Supplied material section start
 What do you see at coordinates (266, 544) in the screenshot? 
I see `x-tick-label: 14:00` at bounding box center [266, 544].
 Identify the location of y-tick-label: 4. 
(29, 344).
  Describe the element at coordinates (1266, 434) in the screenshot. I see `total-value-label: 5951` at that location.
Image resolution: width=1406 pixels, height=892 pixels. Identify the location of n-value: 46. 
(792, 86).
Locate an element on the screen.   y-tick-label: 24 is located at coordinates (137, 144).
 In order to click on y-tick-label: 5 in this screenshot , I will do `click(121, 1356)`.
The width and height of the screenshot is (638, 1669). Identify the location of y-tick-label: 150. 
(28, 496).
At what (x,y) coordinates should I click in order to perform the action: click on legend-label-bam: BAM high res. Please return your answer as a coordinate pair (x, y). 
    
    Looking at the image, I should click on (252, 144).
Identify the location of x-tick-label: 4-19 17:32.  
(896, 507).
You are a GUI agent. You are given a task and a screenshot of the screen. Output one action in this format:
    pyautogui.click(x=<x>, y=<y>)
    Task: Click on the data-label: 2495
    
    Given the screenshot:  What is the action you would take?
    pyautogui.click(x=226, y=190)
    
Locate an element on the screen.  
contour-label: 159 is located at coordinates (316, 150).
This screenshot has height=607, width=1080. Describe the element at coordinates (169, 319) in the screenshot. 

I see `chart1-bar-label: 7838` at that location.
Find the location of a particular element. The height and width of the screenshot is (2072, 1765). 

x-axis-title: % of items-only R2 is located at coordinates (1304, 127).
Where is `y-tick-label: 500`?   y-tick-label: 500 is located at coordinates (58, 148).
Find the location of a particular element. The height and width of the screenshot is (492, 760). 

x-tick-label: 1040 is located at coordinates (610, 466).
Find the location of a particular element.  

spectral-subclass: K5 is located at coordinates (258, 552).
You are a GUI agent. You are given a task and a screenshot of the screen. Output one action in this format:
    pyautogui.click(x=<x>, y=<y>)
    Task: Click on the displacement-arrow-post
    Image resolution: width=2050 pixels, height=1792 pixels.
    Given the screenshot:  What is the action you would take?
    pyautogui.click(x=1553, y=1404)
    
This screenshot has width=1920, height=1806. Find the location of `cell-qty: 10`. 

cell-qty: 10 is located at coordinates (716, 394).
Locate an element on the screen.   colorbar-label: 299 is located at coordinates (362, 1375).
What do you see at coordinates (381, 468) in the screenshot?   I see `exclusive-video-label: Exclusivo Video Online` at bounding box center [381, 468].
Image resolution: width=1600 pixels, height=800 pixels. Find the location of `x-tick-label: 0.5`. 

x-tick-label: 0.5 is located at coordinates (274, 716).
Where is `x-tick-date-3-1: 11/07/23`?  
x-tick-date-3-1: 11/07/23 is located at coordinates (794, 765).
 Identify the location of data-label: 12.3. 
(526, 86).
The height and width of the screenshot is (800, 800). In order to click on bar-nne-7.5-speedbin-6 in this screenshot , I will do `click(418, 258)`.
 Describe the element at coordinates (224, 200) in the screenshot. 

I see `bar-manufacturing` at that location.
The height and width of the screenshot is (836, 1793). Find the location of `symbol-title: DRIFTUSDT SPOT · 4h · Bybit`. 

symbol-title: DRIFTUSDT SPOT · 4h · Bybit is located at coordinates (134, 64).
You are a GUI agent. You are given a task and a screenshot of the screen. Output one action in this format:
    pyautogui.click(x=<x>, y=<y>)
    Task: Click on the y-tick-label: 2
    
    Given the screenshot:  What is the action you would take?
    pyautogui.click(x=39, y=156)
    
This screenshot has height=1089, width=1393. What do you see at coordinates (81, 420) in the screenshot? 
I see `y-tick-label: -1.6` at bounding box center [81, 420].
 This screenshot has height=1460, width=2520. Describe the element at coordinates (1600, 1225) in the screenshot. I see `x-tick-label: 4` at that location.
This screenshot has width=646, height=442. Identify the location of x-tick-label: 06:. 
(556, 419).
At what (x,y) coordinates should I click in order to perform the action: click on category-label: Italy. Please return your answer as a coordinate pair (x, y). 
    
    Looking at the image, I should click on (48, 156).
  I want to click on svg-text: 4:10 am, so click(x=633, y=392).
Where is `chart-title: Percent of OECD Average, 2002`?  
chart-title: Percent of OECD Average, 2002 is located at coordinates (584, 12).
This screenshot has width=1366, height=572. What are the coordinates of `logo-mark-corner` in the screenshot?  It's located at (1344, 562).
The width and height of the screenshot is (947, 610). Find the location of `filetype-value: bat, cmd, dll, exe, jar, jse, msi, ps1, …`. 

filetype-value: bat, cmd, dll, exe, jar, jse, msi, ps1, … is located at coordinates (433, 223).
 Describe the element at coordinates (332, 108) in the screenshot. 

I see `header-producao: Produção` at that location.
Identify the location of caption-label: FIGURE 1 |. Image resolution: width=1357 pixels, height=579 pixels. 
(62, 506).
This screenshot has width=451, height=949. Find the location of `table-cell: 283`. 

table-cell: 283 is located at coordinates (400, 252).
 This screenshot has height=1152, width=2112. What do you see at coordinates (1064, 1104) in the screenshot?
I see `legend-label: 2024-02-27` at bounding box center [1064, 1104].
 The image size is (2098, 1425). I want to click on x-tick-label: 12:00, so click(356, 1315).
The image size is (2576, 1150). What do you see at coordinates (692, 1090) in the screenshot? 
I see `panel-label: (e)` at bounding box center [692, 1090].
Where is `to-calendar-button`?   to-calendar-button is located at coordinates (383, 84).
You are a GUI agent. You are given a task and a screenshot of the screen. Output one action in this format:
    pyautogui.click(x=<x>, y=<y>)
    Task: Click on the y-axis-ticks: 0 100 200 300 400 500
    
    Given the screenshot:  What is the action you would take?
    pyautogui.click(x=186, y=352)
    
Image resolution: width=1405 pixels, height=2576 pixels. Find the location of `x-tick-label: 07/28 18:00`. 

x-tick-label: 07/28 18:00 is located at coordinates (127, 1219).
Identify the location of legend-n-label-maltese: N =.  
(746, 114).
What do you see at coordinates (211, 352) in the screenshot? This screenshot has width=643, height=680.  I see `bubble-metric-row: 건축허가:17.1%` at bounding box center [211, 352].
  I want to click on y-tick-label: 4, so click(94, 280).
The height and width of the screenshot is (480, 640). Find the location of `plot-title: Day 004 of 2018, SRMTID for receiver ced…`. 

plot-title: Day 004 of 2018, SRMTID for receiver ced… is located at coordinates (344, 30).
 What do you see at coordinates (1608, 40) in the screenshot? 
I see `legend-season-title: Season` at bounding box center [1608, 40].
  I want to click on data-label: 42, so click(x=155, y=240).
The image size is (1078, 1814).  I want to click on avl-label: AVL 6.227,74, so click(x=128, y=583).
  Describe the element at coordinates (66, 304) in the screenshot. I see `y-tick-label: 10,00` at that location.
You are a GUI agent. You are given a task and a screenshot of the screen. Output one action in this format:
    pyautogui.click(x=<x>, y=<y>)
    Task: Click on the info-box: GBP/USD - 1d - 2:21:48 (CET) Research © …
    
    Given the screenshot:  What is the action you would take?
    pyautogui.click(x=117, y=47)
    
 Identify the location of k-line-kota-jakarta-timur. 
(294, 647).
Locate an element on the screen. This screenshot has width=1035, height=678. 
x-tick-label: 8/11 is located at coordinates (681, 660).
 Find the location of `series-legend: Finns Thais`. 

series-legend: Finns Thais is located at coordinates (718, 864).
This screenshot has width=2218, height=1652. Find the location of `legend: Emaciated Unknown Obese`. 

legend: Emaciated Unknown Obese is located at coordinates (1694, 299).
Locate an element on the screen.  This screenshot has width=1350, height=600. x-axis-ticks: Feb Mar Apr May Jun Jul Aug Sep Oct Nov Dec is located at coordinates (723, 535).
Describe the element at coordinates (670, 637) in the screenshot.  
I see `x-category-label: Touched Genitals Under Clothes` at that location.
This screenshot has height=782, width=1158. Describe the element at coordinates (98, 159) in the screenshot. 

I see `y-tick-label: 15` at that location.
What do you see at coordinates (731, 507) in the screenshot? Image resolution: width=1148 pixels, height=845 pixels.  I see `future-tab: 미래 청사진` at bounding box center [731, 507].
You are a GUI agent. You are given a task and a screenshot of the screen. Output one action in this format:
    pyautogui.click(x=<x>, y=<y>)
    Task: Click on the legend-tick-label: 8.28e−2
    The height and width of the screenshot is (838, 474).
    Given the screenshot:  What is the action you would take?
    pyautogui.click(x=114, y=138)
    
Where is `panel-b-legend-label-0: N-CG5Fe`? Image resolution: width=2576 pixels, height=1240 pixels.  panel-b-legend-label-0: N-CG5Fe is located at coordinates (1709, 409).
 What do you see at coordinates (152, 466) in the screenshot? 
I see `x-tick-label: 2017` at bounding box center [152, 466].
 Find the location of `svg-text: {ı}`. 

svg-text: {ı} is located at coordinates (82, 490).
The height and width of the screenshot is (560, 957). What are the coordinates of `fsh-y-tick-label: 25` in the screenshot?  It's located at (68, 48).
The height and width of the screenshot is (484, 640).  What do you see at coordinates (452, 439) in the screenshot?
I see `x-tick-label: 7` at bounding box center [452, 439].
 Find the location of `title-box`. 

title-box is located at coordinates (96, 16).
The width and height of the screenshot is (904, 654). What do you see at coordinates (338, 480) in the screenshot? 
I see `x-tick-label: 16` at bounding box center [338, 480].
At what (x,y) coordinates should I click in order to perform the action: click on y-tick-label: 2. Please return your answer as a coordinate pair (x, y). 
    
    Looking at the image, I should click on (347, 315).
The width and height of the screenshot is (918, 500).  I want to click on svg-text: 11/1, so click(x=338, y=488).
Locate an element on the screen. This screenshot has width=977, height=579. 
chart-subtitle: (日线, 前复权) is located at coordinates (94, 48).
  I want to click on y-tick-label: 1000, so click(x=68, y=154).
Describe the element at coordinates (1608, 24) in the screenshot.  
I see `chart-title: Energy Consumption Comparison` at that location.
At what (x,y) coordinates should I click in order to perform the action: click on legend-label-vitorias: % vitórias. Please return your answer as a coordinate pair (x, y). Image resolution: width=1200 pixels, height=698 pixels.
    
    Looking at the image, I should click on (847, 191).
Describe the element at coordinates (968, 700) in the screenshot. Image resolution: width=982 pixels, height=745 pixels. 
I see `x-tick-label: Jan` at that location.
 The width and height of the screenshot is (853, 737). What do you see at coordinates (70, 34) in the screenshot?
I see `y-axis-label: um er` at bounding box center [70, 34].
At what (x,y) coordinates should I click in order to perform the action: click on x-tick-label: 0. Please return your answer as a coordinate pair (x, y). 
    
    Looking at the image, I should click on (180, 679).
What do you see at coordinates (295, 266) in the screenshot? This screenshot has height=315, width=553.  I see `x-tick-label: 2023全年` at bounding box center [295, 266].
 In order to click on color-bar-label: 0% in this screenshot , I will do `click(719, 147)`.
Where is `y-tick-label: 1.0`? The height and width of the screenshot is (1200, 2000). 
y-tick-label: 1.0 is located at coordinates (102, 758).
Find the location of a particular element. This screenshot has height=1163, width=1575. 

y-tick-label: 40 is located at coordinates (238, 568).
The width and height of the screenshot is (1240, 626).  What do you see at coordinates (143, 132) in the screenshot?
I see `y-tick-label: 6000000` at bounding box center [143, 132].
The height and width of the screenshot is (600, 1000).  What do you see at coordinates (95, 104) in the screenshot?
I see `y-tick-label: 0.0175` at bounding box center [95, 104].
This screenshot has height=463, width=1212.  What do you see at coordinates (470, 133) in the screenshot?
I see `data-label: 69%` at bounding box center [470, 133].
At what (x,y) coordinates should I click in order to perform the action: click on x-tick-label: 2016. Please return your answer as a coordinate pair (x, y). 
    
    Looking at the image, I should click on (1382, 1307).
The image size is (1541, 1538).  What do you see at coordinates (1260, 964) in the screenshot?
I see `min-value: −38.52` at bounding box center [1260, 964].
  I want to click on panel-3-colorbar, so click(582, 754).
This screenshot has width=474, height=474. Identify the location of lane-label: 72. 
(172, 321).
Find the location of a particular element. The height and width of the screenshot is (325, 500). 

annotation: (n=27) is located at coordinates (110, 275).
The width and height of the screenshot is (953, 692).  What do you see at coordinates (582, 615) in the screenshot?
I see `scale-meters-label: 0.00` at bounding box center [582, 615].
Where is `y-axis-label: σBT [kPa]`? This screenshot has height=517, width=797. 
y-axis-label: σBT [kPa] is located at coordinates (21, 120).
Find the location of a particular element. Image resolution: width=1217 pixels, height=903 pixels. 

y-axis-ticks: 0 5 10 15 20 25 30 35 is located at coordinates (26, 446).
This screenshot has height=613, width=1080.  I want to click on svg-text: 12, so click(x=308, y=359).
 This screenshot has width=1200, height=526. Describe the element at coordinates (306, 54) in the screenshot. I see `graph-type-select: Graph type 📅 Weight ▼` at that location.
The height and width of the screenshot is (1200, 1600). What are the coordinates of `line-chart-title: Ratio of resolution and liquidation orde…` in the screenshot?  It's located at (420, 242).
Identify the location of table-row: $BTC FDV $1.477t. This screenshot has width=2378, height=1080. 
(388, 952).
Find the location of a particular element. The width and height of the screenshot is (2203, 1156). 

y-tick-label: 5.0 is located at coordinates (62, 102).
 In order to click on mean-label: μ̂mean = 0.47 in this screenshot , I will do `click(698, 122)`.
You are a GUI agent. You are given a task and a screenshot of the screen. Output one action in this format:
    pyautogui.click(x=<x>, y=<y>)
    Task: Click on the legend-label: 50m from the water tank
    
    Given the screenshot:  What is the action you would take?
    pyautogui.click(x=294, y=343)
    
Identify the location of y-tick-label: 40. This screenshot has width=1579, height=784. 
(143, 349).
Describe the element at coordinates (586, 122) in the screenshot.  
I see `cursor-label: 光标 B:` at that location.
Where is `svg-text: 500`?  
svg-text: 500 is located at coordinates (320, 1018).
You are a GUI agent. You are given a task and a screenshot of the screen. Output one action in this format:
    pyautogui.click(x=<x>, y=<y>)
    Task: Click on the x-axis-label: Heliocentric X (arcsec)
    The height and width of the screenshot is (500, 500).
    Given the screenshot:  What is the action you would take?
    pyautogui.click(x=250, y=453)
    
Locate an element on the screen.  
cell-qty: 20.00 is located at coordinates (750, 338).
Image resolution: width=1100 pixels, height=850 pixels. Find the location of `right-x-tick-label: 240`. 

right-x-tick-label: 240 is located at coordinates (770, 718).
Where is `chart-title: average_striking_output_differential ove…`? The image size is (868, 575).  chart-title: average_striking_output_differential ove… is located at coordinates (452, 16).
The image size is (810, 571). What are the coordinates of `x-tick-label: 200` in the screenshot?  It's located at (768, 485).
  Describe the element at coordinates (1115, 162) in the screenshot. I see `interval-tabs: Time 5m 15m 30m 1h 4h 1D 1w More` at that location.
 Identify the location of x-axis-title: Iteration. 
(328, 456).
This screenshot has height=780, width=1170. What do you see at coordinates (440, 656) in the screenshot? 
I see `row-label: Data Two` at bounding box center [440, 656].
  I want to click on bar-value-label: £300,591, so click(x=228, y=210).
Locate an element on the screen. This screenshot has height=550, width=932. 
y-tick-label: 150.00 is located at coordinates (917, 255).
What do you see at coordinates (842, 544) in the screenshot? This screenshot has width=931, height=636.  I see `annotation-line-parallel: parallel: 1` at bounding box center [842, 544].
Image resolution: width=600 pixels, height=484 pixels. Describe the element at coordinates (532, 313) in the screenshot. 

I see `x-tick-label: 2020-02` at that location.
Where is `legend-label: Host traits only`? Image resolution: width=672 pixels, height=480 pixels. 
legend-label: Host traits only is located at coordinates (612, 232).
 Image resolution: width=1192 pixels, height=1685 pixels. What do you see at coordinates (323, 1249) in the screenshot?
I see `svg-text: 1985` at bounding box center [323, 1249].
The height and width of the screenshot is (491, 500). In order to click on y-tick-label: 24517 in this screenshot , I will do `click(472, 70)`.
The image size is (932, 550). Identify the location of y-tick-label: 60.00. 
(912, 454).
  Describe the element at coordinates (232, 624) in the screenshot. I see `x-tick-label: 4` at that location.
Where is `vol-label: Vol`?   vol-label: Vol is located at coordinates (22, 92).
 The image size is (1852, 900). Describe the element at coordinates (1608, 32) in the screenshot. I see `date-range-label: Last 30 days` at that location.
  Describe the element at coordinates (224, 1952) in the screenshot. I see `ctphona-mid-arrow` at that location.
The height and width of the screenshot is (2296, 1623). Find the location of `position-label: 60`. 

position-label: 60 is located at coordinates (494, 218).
Supplied material section end
§ **Task brief**
Starting with the line that contains "The height and width of the screenshot is (480, 640)." and going on through the line that contains "(294, 647).", give those rows again with "GUI agent" changed to "screen assistant" and everything else left as it is.

§ **Response**
The height and width of the screenshot is (480, 640). Find the location of `plot-title: Day 004 of 2018, SRMTID for receiver ced…`. 

plot-title: Day 004 of 2018, SRMTID for receiver ced… is located at coordinates (344, 30).
 What do you see at coordinates (1608, 40) in the screenshot? 
I see `legend-season-title: Season` at bounding box center [1608, 40].
  I want to click on data-label: 42, so click(x=155, y=240).
The image size is (1078, 1814).  I want to click on avl-label: AVL 6.227,74, so click(x=128, y=583).
  Describe the element at coordinates (66, 304) in the screenshot. I see `y-tick-label: 10,00` at that location.
You are a screen assistant. You are given a task and a screenshot of the screen. Output one action in this format:
    pyautogui.click(x=<x>, y=<y>)
    Task: Click on the info-box: GBP/USD - 1d - 2:21:48 (CET) Research © …
    
    Given the screenshot:  What is the action you would take?
    pyautogui.click(x=117, y=47)
    
 Identify the location of k-line-kota-jakarta-timur. 
(294, 647).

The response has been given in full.